----- GIVEN INFORMATION
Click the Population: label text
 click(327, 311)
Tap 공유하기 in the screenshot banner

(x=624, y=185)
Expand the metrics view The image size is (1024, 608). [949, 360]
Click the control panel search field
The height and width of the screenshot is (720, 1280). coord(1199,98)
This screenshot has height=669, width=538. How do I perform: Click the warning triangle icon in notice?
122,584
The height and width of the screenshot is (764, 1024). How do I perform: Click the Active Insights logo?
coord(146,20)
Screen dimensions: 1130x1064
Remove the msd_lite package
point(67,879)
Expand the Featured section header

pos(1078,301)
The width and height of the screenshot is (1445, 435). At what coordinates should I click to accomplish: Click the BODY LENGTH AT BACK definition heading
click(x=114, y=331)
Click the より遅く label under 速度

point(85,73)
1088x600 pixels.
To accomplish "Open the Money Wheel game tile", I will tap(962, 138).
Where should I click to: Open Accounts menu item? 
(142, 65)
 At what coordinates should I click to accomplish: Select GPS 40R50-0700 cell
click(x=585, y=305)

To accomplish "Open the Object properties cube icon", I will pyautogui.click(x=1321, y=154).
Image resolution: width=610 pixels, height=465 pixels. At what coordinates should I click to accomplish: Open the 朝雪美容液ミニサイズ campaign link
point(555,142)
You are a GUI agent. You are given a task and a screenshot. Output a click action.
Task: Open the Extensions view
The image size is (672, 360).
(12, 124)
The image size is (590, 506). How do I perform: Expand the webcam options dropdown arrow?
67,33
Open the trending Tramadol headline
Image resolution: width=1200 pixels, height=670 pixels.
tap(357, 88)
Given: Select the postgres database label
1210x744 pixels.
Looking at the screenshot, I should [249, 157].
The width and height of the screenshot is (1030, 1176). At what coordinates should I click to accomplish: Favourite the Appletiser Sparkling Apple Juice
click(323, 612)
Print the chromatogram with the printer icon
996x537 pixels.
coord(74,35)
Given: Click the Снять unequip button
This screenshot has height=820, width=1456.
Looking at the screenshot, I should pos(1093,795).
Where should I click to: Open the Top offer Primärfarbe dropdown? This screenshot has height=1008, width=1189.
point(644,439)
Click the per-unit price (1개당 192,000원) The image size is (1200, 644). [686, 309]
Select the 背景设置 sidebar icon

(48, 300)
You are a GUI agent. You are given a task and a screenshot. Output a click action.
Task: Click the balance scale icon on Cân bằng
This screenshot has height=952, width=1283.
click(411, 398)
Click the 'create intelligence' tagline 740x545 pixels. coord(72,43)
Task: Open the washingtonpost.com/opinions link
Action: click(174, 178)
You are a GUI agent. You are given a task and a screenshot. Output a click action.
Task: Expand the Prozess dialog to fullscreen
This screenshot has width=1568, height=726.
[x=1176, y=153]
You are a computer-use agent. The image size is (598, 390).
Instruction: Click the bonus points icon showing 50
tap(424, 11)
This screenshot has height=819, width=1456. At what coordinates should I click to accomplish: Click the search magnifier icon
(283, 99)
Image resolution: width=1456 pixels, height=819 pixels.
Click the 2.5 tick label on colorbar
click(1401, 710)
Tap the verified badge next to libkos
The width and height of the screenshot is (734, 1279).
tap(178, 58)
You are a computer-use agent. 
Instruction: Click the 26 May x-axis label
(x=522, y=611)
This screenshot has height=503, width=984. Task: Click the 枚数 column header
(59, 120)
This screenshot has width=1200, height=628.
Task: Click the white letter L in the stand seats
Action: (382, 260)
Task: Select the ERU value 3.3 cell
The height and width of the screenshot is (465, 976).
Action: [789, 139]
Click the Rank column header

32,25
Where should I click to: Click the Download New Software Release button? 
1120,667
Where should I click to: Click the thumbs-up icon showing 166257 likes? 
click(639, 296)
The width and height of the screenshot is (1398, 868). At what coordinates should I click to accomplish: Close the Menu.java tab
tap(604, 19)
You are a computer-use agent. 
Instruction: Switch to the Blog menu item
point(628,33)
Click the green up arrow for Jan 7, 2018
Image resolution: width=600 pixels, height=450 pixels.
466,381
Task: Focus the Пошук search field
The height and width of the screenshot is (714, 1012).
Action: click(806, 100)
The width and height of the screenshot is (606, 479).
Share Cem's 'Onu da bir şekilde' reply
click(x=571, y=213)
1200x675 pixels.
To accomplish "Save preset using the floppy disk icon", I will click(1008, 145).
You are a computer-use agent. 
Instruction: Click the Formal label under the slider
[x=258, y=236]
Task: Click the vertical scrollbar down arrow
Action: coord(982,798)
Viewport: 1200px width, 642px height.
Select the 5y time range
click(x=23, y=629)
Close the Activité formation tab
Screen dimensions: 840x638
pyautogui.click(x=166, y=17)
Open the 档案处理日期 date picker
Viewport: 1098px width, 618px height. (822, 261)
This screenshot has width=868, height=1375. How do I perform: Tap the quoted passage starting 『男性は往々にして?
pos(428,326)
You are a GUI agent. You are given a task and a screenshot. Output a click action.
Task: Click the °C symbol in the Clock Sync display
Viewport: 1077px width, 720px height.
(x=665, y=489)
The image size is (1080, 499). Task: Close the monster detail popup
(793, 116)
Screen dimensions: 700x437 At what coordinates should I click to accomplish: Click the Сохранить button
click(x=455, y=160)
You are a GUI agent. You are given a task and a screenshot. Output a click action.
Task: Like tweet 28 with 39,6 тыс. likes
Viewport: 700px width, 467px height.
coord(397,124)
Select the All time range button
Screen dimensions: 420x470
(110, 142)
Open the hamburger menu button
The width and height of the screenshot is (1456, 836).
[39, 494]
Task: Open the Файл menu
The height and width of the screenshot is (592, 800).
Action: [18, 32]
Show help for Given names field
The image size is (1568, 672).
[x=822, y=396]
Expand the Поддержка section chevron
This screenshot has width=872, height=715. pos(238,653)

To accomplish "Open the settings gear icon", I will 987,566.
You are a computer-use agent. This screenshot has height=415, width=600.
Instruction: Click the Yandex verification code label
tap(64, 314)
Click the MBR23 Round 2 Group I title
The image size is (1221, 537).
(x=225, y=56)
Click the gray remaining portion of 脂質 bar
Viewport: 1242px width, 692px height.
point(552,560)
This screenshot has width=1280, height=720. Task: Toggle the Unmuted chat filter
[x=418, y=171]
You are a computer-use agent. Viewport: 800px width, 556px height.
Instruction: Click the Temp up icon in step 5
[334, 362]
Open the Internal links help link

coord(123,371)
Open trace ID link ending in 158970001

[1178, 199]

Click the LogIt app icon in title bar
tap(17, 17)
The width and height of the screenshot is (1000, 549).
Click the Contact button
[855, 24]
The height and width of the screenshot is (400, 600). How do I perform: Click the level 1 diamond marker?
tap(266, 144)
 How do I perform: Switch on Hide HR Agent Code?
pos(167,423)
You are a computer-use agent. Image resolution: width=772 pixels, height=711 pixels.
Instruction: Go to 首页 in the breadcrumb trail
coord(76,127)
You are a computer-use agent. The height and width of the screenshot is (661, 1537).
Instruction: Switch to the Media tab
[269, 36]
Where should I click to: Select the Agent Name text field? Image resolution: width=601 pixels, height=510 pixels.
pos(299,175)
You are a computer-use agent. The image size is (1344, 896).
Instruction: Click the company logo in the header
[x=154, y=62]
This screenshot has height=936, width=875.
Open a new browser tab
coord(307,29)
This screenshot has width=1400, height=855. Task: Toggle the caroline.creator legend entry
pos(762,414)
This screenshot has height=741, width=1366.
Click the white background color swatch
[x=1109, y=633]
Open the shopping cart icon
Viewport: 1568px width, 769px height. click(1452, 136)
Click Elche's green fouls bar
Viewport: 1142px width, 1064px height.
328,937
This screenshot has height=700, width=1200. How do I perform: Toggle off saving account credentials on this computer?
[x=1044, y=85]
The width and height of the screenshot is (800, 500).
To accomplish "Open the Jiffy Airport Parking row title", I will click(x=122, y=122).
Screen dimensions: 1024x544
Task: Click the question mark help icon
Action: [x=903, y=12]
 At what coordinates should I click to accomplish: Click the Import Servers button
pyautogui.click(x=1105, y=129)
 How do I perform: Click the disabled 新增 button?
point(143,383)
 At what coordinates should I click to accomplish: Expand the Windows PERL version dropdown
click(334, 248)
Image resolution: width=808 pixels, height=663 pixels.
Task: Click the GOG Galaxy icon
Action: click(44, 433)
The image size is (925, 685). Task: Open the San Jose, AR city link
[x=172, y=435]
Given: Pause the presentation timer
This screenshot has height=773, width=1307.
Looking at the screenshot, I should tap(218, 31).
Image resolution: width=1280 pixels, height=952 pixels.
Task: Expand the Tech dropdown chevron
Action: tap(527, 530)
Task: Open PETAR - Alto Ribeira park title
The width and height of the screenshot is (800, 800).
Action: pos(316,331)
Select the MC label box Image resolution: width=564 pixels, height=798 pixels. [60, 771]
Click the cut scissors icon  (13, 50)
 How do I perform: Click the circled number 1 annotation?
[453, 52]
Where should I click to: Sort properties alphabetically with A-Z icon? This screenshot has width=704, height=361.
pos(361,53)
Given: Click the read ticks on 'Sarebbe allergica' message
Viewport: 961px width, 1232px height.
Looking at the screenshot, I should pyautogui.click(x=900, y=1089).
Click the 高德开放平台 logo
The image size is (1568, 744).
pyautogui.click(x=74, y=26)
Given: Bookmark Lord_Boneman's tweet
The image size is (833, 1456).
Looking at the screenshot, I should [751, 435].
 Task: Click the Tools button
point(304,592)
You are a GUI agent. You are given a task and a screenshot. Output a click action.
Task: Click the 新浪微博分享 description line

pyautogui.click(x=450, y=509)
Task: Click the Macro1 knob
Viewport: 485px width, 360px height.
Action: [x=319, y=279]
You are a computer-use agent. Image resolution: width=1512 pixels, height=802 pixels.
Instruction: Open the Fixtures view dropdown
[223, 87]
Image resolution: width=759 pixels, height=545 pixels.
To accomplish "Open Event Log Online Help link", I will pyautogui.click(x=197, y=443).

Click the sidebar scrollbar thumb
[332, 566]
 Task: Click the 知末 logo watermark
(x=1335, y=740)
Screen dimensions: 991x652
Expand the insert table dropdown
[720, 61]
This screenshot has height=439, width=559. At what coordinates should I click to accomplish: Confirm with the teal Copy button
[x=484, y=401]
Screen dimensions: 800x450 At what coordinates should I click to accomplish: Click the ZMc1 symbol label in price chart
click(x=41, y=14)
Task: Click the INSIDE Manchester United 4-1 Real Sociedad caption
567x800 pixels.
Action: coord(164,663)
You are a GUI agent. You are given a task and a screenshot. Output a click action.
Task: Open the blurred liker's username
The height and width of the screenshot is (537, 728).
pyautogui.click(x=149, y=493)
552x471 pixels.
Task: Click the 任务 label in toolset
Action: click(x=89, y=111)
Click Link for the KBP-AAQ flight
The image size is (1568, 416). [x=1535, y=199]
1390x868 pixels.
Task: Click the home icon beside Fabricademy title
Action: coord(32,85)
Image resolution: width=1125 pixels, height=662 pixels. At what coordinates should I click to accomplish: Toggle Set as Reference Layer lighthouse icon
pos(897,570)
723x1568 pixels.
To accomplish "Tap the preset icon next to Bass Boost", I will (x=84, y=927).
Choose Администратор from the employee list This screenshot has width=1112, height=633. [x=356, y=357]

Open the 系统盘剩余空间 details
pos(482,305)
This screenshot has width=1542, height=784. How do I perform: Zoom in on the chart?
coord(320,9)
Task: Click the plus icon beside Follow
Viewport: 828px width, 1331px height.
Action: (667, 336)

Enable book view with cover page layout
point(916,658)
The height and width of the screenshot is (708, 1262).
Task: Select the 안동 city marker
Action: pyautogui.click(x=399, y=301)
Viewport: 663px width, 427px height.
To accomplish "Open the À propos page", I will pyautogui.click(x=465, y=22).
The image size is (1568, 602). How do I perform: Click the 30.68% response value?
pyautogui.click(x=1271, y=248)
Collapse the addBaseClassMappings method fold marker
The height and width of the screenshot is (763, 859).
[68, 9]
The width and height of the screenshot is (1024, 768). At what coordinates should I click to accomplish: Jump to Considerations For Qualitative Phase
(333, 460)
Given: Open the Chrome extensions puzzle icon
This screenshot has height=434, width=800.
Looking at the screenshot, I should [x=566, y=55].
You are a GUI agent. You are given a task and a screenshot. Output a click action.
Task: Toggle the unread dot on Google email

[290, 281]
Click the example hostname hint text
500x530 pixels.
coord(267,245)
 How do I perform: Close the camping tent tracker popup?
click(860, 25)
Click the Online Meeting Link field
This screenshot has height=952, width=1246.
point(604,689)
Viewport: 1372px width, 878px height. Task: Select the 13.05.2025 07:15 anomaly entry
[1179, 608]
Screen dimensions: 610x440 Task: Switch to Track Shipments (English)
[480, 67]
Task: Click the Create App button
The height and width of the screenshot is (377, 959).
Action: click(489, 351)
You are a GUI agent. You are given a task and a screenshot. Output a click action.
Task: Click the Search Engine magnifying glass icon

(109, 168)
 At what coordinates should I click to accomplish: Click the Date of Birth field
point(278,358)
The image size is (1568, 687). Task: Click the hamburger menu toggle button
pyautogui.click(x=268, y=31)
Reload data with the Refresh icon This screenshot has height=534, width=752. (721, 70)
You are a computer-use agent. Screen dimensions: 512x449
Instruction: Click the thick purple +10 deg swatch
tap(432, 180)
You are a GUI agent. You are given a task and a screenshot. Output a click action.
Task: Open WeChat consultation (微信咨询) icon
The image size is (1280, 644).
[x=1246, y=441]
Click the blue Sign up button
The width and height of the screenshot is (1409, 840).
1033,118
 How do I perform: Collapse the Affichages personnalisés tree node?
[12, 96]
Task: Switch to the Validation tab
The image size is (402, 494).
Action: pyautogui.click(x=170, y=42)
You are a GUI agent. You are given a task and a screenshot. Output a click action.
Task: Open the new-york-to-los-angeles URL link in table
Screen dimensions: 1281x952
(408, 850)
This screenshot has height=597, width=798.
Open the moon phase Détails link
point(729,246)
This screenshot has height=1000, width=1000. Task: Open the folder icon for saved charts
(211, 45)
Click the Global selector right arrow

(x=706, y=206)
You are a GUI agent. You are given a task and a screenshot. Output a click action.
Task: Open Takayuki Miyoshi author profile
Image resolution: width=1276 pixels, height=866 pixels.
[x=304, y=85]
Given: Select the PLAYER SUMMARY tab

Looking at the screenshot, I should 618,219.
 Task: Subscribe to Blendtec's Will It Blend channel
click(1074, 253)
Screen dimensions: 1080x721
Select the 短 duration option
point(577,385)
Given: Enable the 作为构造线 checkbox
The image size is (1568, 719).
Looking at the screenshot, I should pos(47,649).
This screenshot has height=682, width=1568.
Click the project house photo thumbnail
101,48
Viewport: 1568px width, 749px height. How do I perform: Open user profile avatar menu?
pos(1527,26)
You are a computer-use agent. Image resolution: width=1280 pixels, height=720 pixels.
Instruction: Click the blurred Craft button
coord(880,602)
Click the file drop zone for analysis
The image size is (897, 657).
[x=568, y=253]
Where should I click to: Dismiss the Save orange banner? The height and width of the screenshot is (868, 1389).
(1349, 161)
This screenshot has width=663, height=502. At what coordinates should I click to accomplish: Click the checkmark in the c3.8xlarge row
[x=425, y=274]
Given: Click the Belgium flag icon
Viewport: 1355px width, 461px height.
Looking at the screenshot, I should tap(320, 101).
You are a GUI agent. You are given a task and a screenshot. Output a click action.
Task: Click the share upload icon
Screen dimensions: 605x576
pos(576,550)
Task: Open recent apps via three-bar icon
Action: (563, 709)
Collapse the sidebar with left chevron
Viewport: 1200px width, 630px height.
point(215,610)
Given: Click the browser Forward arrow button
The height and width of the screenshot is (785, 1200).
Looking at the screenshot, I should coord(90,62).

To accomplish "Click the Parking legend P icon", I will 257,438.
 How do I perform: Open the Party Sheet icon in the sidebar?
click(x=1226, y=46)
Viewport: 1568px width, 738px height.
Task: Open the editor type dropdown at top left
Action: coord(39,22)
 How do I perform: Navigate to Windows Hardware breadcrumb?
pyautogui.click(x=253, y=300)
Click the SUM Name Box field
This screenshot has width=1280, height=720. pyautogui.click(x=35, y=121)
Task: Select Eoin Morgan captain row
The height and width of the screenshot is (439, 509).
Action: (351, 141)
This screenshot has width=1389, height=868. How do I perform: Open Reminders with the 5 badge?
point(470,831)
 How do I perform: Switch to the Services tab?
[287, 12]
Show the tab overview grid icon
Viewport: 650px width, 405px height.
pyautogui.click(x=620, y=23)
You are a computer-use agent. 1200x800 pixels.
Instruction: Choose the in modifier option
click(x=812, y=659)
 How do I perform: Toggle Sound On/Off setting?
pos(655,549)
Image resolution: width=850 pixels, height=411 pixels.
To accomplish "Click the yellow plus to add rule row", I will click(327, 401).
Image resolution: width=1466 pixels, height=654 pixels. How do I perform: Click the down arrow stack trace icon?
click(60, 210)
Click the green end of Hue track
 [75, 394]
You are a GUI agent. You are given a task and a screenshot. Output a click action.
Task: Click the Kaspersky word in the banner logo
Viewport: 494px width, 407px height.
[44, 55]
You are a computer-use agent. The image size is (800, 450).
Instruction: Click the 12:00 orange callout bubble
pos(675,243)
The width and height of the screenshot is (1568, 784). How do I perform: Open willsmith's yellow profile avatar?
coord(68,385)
----------
From the records above, pick out and copy each line holding the word "preset".

To accomplish "Save preset using the floppy disk icon", I will click(1008, 145).
To accomplish "Tap the preset icon next to Bass Boost", I will (x=84, y=927).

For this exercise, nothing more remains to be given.